L'attore è testimonial della campagna del Ministero della Salute "La trasmissione sarà interrotta il prima possibile. Uniti contro l`Aids si vince".

di Simona Vitale 30 novembre 2012 19:10

Domani 1° dicembre si celebra la giornata mondiale della lotta all’AIDS. Sul territorio italiano si terranno centinaia di iniziative che spazieranno dai convegni ai flash mob nelle piazze, dagli stand informativi all’attività informativa che sarà svolta nei principali locali della movida. Come affermato dal ministro della Salute Renato Balduzzi:

Il contrasto all’Aids è una sfida globale davanti alla quale non ci si può tirare indietro. È importante aumentare la sensibilità di tutti su questo tema e non abbassare la guardia, e per fare questo è necessario continuare e intensificare il lavoro di informazione e prevenzione, e sensibilizzare a un comportamento sessuale responsabile, all`utilizzo del preservativo e al test anti-hiv. 

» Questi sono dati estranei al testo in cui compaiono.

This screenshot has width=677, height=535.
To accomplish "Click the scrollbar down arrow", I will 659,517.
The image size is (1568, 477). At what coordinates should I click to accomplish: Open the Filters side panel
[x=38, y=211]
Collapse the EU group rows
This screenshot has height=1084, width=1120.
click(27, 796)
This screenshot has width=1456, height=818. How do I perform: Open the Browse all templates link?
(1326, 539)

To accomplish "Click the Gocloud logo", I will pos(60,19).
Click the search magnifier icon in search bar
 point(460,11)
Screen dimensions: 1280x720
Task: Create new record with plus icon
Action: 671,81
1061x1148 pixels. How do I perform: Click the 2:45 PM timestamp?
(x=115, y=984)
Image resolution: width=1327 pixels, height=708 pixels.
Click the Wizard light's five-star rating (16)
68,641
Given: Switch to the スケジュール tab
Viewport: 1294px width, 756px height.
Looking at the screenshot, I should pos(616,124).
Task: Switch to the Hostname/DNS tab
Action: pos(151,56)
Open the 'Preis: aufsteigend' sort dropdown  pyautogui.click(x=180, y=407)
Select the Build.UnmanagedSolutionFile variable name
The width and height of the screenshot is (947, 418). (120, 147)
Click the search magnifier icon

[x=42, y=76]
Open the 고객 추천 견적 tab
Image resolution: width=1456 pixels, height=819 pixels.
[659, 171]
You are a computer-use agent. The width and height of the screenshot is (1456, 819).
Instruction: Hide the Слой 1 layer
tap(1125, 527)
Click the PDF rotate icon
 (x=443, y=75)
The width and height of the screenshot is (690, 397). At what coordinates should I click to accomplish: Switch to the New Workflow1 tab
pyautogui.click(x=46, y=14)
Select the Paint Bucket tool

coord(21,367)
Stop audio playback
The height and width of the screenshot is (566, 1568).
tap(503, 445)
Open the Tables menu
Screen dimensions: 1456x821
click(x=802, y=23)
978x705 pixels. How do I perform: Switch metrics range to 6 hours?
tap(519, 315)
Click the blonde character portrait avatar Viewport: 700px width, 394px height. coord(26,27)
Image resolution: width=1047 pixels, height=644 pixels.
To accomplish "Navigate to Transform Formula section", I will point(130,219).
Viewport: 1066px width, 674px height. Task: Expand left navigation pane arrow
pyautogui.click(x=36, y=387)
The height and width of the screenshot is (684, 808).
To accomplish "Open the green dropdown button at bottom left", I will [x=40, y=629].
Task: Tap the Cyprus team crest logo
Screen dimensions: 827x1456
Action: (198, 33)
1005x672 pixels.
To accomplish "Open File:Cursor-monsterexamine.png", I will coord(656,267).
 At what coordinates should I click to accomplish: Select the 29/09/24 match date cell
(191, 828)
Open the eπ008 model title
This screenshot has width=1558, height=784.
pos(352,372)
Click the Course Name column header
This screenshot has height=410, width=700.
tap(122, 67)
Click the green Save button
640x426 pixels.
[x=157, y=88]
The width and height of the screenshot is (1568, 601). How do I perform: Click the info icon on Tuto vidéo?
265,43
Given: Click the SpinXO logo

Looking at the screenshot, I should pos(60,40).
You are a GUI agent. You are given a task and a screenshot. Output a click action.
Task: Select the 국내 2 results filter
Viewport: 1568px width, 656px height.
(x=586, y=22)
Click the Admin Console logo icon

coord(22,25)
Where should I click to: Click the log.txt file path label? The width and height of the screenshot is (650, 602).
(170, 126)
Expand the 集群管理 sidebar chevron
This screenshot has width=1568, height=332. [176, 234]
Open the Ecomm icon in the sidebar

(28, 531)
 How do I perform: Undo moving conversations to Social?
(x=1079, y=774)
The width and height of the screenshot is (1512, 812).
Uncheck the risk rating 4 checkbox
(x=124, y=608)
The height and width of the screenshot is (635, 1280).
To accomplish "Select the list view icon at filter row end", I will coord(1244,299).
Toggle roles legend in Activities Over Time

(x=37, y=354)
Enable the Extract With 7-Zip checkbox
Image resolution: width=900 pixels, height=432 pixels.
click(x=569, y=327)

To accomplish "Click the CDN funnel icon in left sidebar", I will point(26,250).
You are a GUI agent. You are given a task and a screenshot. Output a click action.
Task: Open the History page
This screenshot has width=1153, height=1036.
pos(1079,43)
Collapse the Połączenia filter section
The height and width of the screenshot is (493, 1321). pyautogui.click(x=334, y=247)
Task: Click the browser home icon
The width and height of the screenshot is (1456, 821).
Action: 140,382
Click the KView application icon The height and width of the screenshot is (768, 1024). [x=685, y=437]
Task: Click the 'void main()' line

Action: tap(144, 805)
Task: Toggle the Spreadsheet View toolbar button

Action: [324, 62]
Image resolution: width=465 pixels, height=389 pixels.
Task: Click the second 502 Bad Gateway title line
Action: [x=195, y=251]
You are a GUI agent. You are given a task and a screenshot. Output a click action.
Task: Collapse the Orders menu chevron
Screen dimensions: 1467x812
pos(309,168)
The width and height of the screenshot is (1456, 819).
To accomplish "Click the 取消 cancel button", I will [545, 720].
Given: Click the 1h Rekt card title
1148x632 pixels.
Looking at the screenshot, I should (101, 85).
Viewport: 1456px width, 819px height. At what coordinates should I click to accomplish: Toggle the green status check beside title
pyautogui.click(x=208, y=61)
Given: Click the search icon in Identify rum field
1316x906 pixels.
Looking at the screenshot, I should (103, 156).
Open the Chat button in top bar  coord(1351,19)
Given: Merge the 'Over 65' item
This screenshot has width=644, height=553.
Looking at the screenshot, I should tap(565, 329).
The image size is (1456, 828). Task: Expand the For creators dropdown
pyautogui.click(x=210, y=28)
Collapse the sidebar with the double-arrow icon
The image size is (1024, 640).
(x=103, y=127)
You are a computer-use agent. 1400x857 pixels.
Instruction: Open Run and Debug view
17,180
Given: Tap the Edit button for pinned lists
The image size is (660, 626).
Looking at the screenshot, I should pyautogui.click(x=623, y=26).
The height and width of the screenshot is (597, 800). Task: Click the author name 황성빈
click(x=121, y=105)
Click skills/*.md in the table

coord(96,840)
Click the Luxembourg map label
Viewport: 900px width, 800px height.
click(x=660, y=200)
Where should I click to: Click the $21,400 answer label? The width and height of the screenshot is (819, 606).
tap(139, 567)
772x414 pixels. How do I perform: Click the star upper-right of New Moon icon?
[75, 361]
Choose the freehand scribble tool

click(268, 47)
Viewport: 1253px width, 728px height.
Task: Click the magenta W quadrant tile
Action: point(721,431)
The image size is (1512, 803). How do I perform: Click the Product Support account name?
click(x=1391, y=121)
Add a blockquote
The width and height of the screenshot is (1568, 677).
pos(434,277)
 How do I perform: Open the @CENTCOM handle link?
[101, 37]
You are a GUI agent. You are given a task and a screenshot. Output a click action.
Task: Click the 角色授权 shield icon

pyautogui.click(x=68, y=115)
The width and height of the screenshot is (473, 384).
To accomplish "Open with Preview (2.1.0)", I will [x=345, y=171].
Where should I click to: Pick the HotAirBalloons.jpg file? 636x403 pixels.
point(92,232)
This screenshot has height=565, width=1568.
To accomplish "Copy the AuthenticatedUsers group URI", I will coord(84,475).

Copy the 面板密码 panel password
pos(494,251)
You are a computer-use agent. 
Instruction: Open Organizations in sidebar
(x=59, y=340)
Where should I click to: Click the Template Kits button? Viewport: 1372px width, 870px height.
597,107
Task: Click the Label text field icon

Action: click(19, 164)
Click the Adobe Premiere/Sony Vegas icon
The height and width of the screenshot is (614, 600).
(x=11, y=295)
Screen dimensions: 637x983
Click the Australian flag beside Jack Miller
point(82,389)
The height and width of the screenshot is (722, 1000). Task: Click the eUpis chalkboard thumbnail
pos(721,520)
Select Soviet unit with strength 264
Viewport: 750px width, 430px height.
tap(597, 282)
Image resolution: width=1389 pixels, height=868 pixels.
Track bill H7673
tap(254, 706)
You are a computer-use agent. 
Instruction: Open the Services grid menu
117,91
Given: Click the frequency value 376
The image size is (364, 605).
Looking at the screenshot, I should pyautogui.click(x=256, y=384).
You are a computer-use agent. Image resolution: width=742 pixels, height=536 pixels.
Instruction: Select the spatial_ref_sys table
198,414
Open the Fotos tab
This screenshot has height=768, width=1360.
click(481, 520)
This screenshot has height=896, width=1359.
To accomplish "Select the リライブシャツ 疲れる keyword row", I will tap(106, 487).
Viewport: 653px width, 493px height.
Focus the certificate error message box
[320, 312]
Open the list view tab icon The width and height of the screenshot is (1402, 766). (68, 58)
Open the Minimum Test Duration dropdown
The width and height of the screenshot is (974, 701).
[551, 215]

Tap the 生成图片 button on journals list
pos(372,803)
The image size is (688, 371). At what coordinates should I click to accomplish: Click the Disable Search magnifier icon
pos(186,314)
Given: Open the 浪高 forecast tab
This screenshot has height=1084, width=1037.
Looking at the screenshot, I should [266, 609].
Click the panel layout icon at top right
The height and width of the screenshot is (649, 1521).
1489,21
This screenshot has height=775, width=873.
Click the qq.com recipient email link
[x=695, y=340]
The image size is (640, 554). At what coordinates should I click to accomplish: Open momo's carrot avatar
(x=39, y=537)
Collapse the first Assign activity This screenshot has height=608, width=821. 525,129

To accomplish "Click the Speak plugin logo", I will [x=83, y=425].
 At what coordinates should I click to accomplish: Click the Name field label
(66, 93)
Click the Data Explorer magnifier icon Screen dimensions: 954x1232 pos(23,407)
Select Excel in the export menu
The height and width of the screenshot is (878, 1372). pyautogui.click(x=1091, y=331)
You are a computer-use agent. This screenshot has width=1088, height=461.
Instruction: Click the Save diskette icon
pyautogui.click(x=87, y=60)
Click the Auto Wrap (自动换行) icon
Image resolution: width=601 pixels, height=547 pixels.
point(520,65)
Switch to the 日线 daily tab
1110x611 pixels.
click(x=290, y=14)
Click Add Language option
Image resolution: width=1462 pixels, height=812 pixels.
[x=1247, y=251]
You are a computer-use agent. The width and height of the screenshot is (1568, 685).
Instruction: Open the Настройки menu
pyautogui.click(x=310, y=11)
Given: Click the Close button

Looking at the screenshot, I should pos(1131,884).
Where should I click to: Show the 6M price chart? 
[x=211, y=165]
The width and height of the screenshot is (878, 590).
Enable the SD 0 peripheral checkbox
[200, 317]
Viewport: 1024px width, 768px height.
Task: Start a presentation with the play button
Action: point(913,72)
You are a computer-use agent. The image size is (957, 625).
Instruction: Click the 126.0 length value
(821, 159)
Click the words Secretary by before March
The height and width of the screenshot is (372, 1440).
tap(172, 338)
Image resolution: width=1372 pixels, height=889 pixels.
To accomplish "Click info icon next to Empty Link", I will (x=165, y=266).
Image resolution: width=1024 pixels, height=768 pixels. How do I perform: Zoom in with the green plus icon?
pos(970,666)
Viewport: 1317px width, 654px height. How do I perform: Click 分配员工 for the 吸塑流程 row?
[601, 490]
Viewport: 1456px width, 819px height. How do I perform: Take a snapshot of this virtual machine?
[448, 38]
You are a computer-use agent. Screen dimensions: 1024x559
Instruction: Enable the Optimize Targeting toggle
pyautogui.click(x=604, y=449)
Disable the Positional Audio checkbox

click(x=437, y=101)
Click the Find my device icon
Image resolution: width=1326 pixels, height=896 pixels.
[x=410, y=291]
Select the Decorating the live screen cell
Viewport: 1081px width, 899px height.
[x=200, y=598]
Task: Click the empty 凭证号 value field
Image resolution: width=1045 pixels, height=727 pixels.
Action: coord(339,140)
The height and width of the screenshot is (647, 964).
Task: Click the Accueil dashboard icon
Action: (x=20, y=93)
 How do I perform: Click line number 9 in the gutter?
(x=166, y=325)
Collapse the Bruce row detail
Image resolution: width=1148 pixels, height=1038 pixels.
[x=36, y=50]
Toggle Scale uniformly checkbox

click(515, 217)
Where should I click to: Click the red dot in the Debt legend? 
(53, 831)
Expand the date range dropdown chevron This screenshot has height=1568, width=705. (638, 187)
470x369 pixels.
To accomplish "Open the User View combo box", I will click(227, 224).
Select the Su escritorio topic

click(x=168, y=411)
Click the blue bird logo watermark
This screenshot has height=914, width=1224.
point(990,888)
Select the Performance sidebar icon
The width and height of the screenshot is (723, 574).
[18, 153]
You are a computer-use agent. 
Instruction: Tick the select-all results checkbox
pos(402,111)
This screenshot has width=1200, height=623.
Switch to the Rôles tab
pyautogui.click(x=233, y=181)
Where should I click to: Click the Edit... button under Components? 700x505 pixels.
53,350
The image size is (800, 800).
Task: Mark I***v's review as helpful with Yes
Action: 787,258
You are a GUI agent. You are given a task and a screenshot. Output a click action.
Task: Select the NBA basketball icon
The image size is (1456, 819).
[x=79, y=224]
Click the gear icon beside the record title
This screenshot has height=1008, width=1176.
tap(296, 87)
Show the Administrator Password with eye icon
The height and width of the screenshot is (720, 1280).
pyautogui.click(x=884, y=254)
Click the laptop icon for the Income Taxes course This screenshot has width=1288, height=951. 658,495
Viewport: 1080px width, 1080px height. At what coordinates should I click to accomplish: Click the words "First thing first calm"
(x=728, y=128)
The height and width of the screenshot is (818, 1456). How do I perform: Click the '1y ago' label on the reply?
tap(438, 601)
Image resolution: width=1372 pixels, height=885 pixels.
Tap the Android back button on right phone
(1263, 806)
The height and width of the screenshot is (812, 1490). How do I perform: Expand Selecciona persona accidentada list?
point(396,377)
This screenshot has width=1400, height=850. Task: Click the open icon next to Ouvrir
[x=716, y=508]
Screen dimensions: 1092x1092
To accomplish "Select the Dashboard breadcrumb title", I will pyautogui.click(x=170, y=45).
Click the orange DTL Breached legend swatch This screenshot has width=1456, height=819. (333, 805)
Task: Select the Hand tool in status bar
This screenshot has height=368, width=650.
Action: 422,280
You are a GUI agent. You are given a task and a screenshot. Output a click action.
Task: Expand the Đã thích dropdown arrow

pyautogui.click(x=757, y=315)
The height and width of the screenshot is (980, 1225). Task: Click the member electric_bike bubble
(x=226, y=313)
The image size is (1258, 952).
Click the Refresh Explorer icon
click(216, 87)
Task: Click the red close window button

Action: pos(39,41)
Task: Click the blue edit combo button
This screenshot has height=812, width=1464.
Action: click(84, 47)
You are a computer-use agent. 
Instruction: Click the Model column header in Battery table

Il ministero in un comunicato ha spiegato che:

In linea con le indicazioni della commissione nazionale aids, la campagna istituzionale vuole rafforzare la percezione del rischio dell`infezione da hiv e sensibilizzare sulla modalità di trasmissione e sulle misure di prevenzione. La campagna si rivolge alla popolazione generale e in particolare alle categorie con comportamenti ritenuti a maggior rischio: adulti, migranti, msm (uomini che fanno sesso con uomini), giovani, donne.

Principale testimonial della campagna di comunicazione del Ministero della Salute, con lo slogan “La trasmissione sarà interrotta il prima possibile. Uniti contro l`Aids si vince” è l’attore Raul Bova. A poche ore dall’uscita del filmato, però, è già scoppiata la polemica, da parte della Lila, ovvero la Lega italiana della lotta all’AIDS che rigetta lo spot.

“Rigettiamo immediatamente ogni responsabilità sul video appena rilasciato dal ministero della Salute per la campagna 2012/2013 lanciato in occasione della Giornata mondiale di lotta contro l’Aids”. L’accusa dell’associazione riguarda il fatto di avere censurato la parola “preservativo” che originariamente compariva nel video.

Raoul Bova e lo spot contro l’AIDS censurato (VIDEO)

Fa sapere l’associazione:

Il ministro ci coinvolge direttamente affermando che alla sua realizzazione avrebbero partecipato le associazioni che fanno parte della Commissione e della Consulta nazionali Aids: questo non corrisponde al vero, dato che il video, pubblicato nel canale ufficiale del ministero in YouTube, era già stato criticato dalle associazioni citate, che ne avevano chiesto la modifica, richiesta che è evidentemente rimasta inascoltata. Se fosse un errore chiediamo al ministero di rettificare pubblicamente e diffondere la versione nella quale Raoul Bova, testimonial della campagna, pronuncia la parola fatidica: preservativo.